* _EXERCISE_: Copy out exactly, from the entries that follow, the line holding "Given: Open the Delhi Police profile avatar", the line holding "You are a GUI", and all lines between them, but no pictures.

* _THE DATA_:
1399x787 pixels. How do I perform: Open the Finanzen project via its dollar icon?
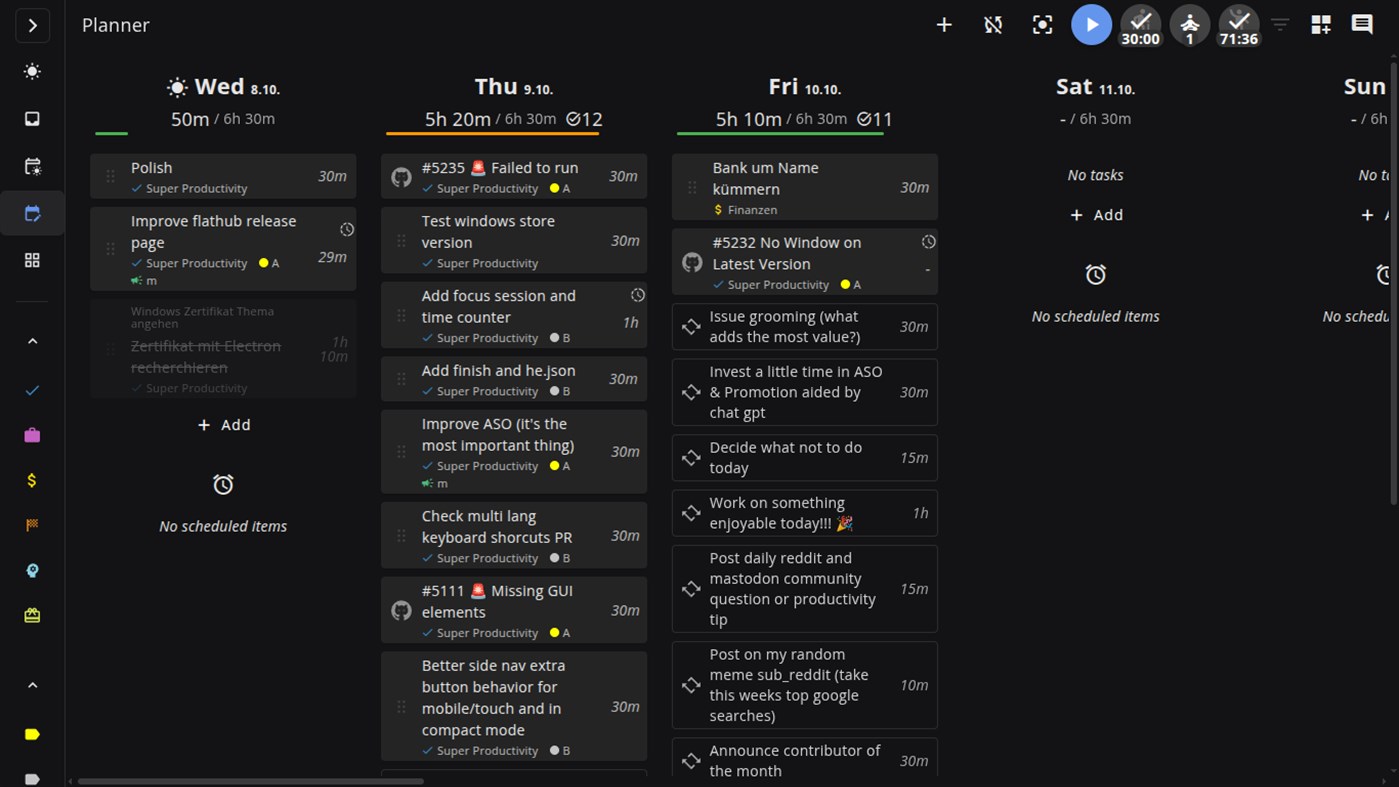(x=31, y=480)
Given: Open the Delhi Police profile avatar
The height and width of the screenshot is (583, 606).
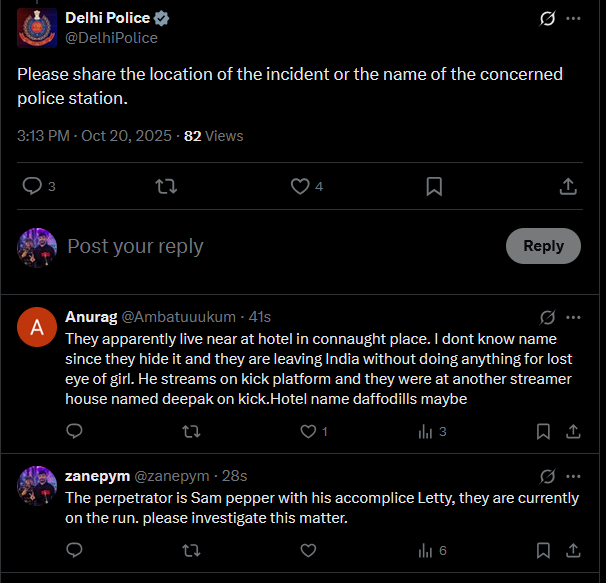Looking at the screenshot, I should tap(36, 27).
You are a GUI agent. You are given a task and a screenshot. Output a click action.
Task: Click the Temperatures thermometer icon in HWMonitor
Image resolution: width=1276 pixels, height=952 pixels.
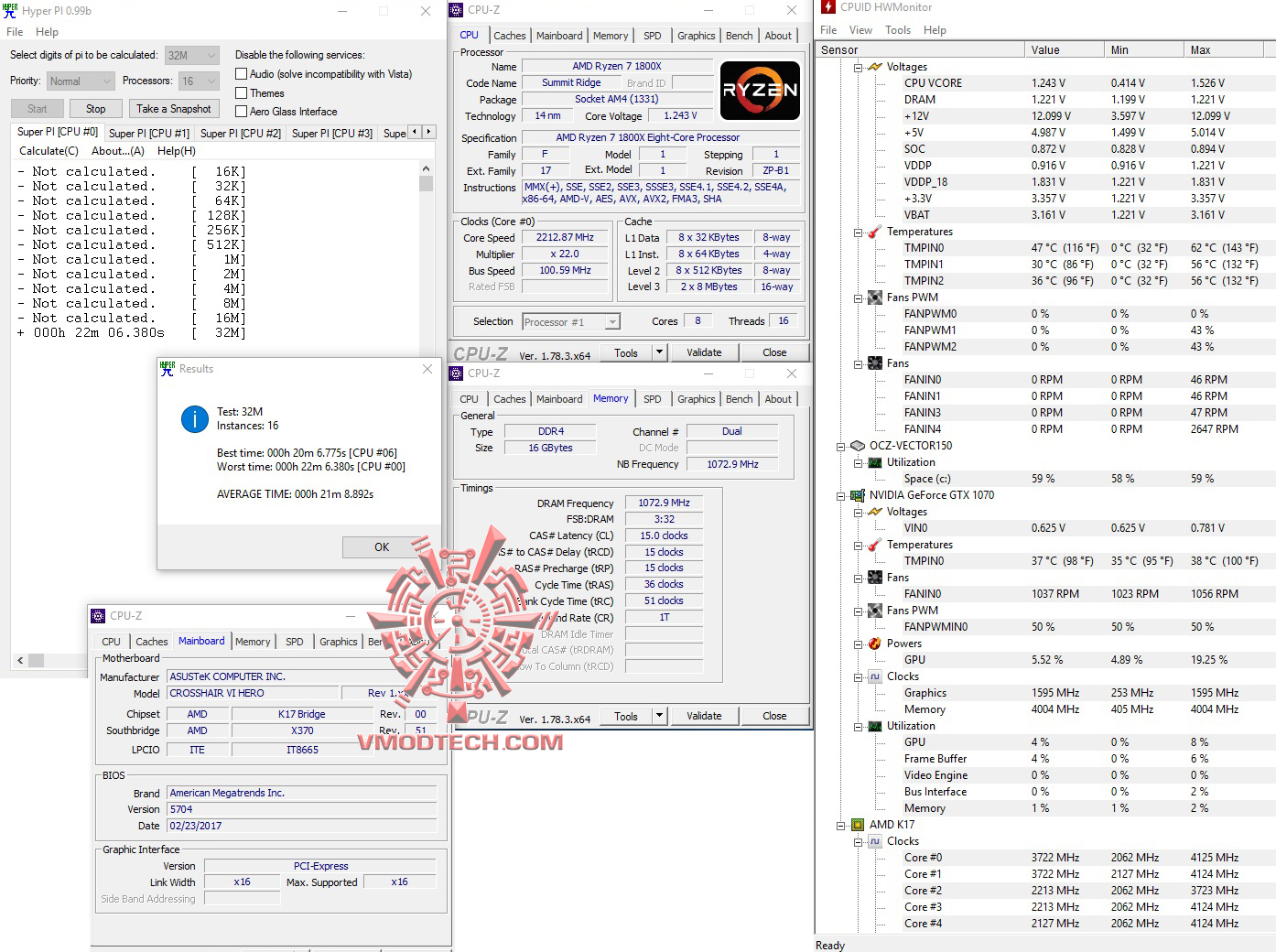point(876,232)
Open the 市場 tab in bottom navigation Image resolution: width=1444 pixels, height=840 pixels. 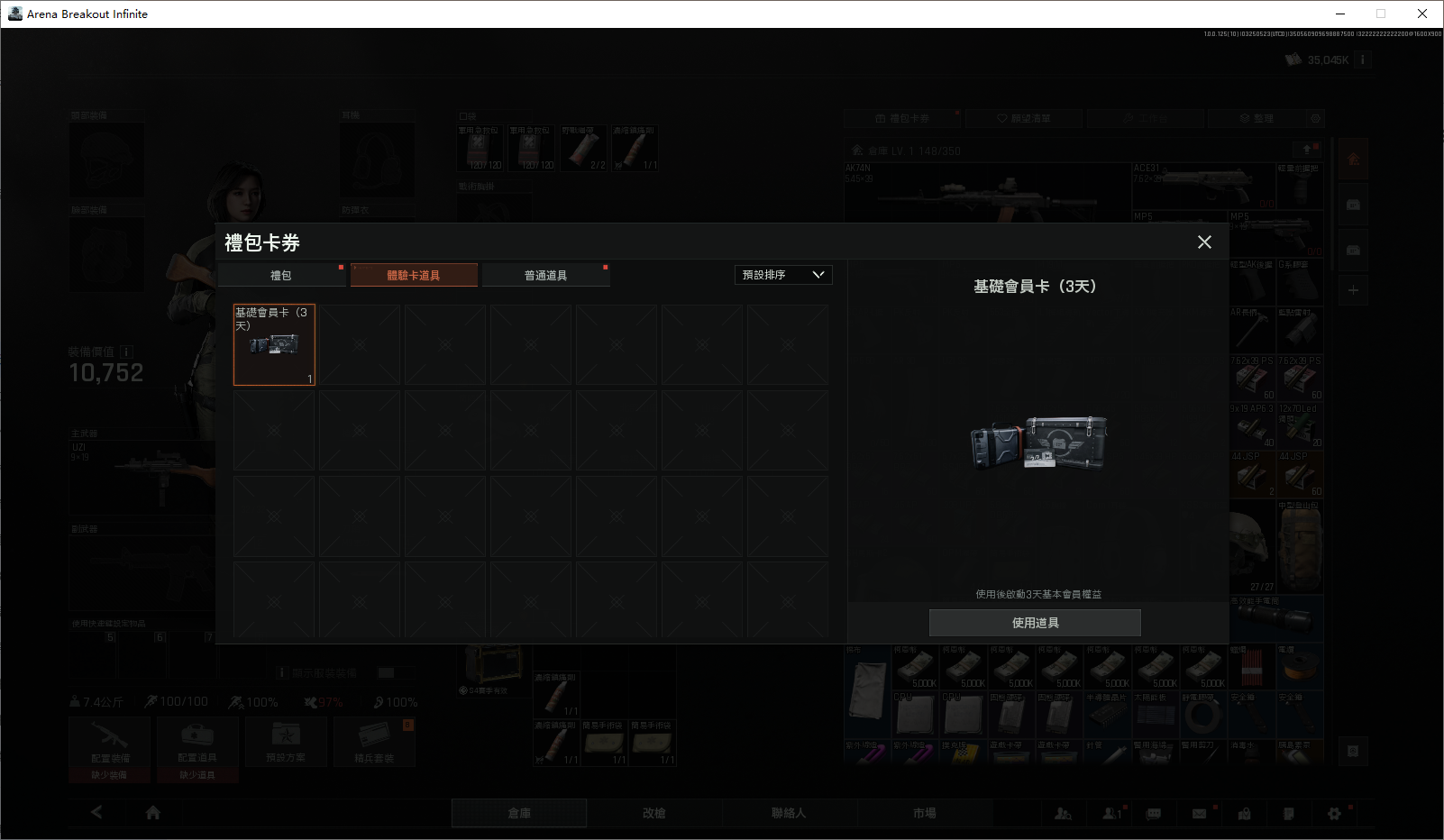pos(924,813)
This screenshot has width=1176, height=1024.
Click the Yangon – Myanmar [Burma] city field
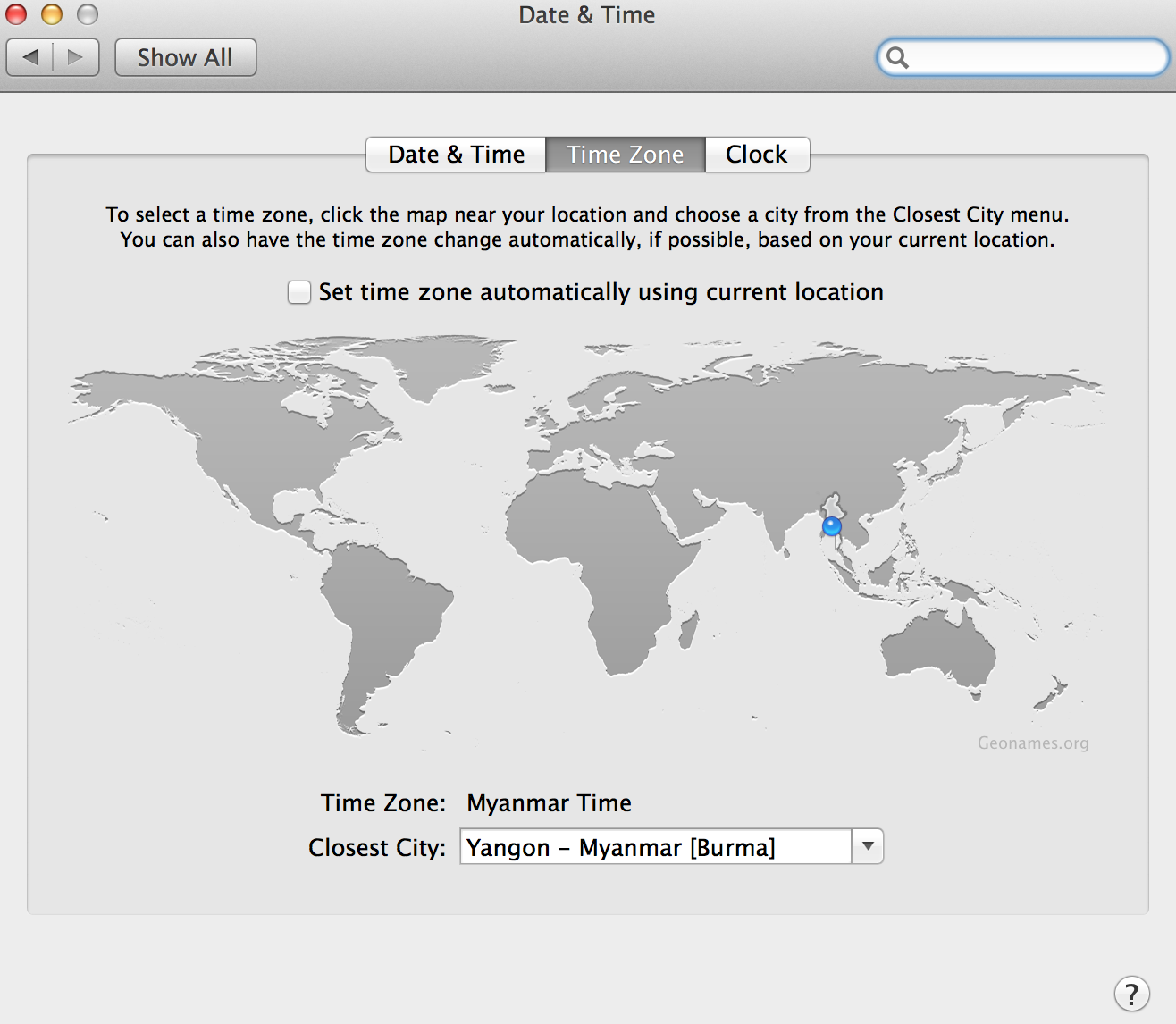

* _OUTPUT FOR THIS EXERCISE_:
Given: Open the Delhi Police profile avatar
The height and width of the screenshot is (583, 606).
Looking at the screenshot, I should tap(36, 27).
You are a GUI agent. You are given a task and a screenshot. Output a click action.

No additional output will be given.